B.C.'s labour market showed further signs of tightening with a firming of average weekly earnings (AWE) in May. Wage earnings rose 0.5% from April and 2.5% from the same month in 2016 to $940, outpacing the national performance on both counts. Since late 2016, weekly earnings growth in the province has tracked at an annualized pace of between 2% and 3%.
While various factors influence AWE, including hours worked and sectoral composition, average earnings are rising in most sectors, which points to the influence of stronger economic growth. Sectors driving a 2.1% year-to-date increase have included manufacturing (4.3%), finance and insurance (6.5%), management and support (7.0%) and education (4.8%), although solid gains were observed in most sectors.

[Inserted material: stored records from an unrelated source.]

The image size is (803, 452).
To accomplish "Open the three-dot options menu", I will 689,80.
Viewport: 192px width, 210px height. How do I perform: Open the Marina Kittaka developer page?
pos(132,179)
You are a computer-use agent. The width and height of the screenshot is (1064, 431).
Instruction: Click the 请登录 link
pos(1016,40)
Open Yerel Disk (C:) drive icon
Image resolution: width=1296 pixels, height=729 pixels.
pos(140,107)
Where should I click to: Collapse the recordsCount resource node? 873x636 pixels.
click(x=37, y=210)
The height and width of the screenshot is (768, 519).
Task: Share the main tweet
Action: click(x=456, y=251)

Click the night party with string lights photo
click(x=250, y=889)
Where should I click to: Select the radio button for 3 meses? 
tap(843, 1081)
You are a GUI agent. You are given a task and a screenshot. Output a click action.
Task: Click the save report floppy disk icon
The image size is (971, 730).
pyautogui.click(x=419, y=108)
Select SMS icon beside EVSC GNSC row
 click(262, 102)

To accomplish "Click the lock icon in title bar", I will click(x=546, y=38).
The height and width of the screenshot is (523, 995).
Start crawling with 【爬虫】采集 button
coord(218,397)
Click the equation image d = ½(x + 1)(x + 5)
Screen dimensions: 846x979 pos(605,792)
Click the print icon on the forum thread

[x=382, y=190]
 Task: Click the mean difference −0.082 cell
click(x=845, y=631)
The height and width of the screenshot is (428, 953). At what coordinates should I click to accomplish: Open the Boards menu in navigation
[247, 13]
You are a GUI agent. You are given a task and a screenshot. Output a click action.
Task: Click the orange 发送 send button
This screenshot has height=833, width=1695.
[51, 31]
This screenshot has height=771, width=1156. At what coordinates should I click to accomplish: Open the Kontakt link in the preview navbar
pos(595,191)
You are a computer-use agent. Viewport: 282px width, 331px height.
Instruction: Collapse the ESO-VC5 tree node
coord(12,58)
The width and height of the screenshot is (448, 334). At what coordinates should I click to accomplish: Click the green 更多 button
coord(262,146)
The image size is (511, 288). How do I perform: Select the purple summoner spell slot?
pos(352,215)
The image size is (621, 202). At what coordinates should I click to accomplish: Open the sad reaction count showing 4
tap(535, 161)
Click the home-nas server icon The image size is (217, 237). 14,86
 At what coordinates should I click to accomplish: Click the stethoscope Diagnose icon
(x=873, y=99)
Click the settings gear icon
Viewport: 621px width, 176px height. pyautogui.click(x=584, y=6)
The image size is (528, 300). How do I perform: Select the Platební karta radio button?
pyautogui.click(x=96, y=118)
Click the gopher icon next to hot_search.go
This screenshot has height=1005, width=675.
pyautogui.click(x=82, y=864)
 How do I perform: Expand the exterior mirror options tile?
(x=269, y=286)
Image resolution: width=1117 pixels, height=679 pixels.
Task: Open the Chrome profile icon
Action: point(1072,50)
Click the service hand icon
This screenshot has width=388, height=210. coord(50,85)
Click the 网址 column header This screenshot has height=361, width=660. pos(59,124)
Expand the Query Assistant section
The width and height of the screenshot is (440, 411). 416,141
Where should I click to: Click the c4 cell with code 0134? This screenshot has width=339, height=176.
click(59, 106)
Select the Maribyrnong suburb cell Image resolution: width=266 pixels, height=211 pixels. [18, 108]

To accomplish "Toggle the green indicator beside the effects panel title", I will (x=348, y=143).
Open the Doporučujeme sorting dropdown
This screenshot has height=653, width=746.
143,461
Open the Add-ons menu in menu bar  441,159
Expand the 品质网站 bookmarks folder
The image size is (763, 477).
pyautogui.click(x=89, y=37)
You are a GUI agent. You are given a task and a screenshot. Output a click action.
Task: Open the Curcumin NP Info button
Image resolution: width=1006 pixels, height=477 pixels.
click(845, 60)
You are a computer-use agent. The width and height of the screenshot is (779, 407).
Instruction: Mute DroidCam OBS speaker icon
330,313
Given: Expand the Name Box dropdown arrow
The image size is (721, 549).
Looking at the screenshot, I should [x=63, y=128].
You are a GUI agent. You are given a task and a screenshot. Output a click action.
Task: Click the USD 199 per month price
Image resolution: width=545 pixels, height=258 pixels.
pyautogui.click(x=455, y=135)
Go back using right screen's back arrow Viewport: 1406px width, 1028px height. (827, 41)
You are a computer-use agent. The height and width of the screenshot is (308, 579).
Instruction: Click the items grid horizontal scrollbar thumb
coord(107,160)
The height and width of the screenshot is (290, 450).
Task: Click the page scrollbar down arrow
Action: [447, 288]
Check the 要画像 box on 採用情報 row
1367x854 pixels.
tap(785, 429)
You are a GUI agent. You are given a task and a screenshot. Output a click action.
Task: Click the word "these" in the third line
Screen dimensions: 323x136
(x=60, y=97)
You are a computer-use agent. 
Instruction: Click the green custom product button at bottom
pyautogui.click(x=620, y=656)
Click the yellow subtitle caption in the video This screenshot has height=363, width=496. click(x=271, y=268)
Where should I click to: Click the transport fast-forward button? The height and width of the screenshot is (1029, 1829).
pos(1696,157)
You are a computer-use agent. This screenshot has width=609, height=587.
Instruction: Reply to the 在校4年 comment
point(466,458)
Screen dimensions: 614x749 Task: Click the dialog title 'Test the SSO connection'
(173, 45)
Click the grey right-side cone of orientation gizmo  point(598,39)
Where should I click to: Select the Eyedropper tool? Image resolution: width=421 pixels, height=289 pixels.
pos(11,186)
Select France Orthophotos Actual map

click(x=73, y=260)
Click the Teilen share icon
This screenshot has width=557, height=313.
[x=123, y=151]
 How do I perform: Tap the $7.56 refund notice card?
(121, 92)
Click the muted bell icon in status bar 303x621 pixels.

Strengthening growth in weekly earnings reflects robust labour demand. Non-farm payrolls climbed 0.2% from April, led by broad service sector gains, to lift year-over-year payroll counts by 2.9% and just over 3% year-to-date. The latter was the highest among the provinces and well above the national gain of 1.6%.
Growth points to an economy firing on nearly all cylinders, albeit with clear pillars of strength, including utilities (14.8%), accommodations and food services (3.8%), information and culture (9.6%), construction (4.0%), and professional/scientific/technical services (5.4%).
Growth in hiring reflects various factors such as a strong housing construction, Site C dam work, growth in service exports such as tourism and technology and broader consumer demand. It’s worth noting that job creation has been well dispersed across high- and low-wage industries this year.
Aligned with strength in non-farm payrolls, the number of employment insurance (EI) recipients in B.C. fell sharply in May to the lowest levels since January 2015, largely reflecting more unemployed persons finding work, although existing benefit expiration also contributed.
Seasonally adjusted, EI counts fell 3.5% from April to 50,910 recipients while the number of initial and renewal claims continued to track lower. Unadjusted, provincial EI counts fell 6.6% year-over-year.
The largest relative declines were recorded in the Lower Mainland-Southwest, Kootenay and northern markets. EI counts remained higher than a year ago outside the South Coast markets, reflecting weaker economic conditions elsewhere and policy factors that extended EI benefits to areas harder hit by the commodity cycle. •
Bryan Yu is deputy chief economist at Central 1 Credit Union.